» **TASK TO CARRY OUT**
Write the data out again, exactly as given.

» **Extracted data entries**

╭──

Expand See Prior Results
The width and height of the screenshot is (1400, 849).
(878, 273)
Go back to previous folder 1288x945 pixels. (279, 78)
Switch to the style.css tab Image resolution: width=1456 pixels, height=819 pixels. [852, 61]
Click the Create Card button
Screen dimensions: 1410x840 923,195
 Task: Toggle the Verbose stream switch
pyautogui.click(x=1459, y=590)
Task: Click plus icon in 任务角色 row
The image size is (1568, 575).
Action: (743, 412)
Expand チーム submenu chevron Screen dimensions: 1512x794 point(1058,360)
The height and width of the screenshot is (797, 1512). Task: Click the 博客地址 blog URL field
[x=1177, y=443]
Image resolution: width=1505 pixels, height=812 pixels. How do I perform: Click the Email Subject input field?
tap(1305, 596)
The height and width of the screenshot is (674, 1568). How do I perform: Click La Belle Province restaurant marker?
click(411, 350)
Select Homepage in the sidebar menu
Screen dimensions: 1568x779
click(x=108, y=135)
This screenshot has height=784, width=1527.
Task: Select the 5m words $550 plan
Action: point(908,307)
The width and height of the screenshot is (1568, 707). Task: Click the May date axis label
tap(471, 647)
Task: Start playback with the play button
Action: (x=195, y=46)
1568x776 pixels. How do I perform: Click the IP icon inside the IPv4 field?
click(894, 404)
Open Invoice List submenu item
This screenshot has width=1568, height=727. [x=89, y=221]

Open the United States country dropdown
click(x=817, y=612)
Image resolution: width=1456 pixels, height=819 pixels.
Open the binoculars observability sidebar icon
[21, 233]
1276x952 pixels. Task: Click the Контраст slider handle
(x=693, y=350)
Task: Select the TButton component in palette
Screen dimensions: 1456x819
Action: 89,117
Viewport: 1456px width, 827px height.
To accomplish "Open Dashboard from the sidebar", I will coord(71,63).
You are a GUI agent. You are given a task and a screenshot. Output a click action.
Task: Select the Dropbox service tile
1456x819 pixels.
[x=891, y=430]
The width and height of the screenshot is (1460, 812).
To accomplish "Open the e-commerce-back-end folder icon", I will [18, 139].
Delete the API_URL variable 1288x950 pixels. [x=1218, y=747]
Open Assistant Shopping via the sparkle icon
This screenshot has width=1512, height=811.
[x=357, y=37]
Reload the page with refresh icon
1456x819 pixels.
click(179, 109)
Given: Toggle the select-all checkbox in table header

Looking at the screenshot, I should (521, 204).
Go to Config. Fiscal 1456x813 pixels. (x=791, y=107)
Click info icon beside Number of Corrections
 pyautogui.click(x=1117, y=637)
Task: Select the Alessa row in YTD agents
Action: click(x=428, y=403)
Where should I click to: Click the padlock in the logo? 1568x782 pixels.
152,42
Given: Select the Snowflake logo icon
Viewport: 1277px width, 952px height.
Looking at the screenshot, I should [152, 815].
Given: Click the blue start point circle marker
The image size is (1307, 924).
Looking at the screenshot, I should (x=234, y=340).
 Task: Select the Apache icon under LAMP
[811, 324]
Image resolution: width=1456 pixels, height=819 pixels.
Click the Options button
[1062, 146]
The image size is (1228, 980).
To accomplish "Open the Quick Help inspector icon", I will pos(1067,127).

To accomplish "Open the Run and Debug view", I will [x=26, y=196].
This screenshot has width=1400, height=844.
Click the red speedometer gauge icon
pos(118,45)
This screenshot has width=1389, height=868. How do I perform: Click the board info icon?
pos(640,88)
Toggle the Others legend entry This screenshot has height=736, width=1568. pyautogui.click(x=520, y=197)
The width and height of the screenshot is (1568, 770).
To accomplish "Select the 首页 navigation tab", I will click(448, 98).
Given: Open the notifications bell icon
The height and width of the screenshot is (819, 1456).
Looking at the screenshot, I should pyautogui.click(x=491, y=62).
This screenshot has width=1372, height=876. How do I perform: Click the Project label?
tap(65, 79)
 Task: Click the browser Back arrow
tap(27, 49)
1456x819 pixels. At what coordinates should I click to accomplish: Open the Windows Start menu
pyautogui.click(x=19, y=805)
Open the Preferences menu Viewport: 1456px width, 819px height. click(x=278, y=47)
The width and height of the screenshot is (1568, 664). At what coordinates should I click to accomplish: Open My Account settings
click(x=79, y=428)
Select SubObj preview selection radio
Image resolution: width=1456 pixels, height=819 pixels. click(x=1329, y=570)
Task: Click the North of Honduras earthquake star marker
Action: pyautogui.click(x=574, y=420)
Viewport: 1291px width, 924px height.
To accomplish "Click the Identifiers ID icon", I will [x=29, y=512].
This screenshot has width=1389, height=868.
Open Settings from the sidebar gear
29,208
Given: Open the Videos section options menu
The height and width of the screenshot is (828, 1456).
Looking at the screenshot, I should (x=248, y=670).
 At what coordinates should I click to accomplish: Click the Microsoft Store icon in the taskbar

╰──

» **ANSWER SPACE**
Expand See Prior Results
The width and height of the screenshot is (1400, 849).
(878, 273)
Go back to previous folder 1288x945 pixels. (279, 78)
Switch to the style.css tab Image resolution: width=1456 pixels, height=819 pixels. [852, 61]
Click the Create Card button
Screen dimensions: 1410x840 923,195
 Task: Toggle the Verbose stream switch
pyautogui.click(x=1459, y=590)
Task: Click plus icon in 任务角色 row
The image size is (1568, 575).
Action: (743, 412)
Expand チーム submenu chevron Screen dimensions: 1512x794 point(1058,360)
The height and width of the screenshot is (797, 1512). Task: Click the 博客地址 blog URL field
[x=1177, y=443]
Image resolution: width=1505 pixels, height=812 pixels. How do I perform: Click the Email Subject input field?
tap(1305, 596)
The height and width of the screenshot is (674, 1568). How do I perform: Click La Belle Province restaurant marker?
click(411, 350)
Select Homepage in the sidebar menu
Screen dimensions: 1568x779
click(x=108, y=135)
This screenshot has height=784, width=1527.
Task: Select the 5m words $550 plan
Action: point(908,307)
The width and height of the screenshot is (1568, 707). Task: Click the May date axis label
tap(471, 647)
Task: Start playback with the play button
Action: (x=195, y=46)
1568x776 pixels. How do I perform: Click the IP icon inside the IPv4 field?
click(894, 404)
Open Invoice List submenu item
This screenshot has width=1568, height=727. [x=89, y=221]

Open the United States country dropdown
click(x=817, y=612)
Image resolution: width=1456 pixels, height=819 pixels.
Open the binoculars observability sidebar icon
[21, 233]
1276x952 pixels. Task: Click the Контраст slider handle
(x=693, y=350)
Task: Select the TButton component in palette
Screen dimensions: 1456x819
Action: 89,117
Viewport: 1456px width, 827px height.
To accomplish "Open Dashboard from the sidebar", I will coord(71,63).
You are a GUI agent. You are given a task and a screenshot. Output a click action.
Task: Select the Dropbox service tile
1456x819 pixels.
[x=891, y=430]
The width and height of the screenshot is (1460, 812).
To accomplish "Open the e-commerce-back-end folder icon", I will [18, 139].
Delete the API_URL variable 1288x950 pixels. [x=1218, y=747]
Open Assistant Shopping via the sparkle icon
This screenshot has width=1512, height=811.
[x=357, y=37]
Reload the page with refresh icon
1456x819 pixels.
click(179, 109)
Given: Toggle the select-all checkbox in table header

Looking at the screenshot, I should (521, 204).
Go to Config. Fiscal 1456x813 pixels. (x=791, y=107)
Click info icon beside Number of Corrections
 pyautogui.click(x=1117, y=637)
Task: Select the Alessa row in YTD agents
Action: click(x=428, y=403)
Where should I click to: Click the padlock in the logo? 1568x782 pixels.
152,42
Given: Select the Snowflake logo icon
Viewport: 1277px width, 952px height.
Looking at the screenshot, I should [152, 815].
Given: Click the blue start point circle marker
The image size is (1307, 924).
Looking at the screenshot, I should (x=234, y=340).
 Task: Select the Apache icon under LAMP
[811, 324]
Image resolution: width=1456 pixels, height=819 pixels.
Click the Options button
[1062, 146]
The image size is (1228, 980).
To accomplish "Open the Quick Help inspector icon", I will pos(1067,127).

To accomplish "Open the Run and Debug view", I will [x=26, y=196].
This screenshot has width=1400, height=844.
Click the red speedometer gauge icon
pos(118,45)
This screenshot has width=1389, height=868. How do I perform: Click the board info icon?
pos(640,88)
Toggle the Others legend entry This screenshot has height=736, width=1568. pyautogui.click(x=520, y=197)
The width and height of the screenshot is (1568, 770).
To accomplish "Select the 首页 navigation tab", I will click(448, 98).
Given: Open the notifications bell icon
The height and width of the screenshot is (819, 1456).
Looking at the screenshot, I should pyautogui.click(x=491, y=62).
This screenshot has width=1372, height=876. How do I perform: Click the Project label?
tap(65, 79)
 Task: Click the browser Back arrow
tap(27, 49)
1456x819 pixels. At what coordinates should I click to accomplish: Open the Windows Start menu
pyautogui.click(x=19, y=805)
Open the Preferences menu Viewport: 1456px width, 819px height. click(x=278, y=47)
The width and height of the screenshot is (1568, 664). At what coordinates should I click to accomplish: Open My Account settings
click(x=79, y=428)
Select SubObj preview selection radio
Image resolution: width=1456 pixels, height=819 pixels. click(x=1329, y=570)
Task: Click the North of Honduras earthquake star marker
Action: pyautogui.click(x=574, y=420)
Viewport: 1291px width, 924px height.
To accomplish "Click the Identifiers ID icon", I will [x=29, y=512].
This screenshot has width=1389, height=868.
Open Settings from the sidebar gear
29,208
Given: Open the Videos section options menu
The height and width of the screenshot is (828, 1456).
Looking at the screenshot, I should (x=248, y=670).
 At what coordinates should I click to accomplish: Click the Microsoft Store icon in the taskbar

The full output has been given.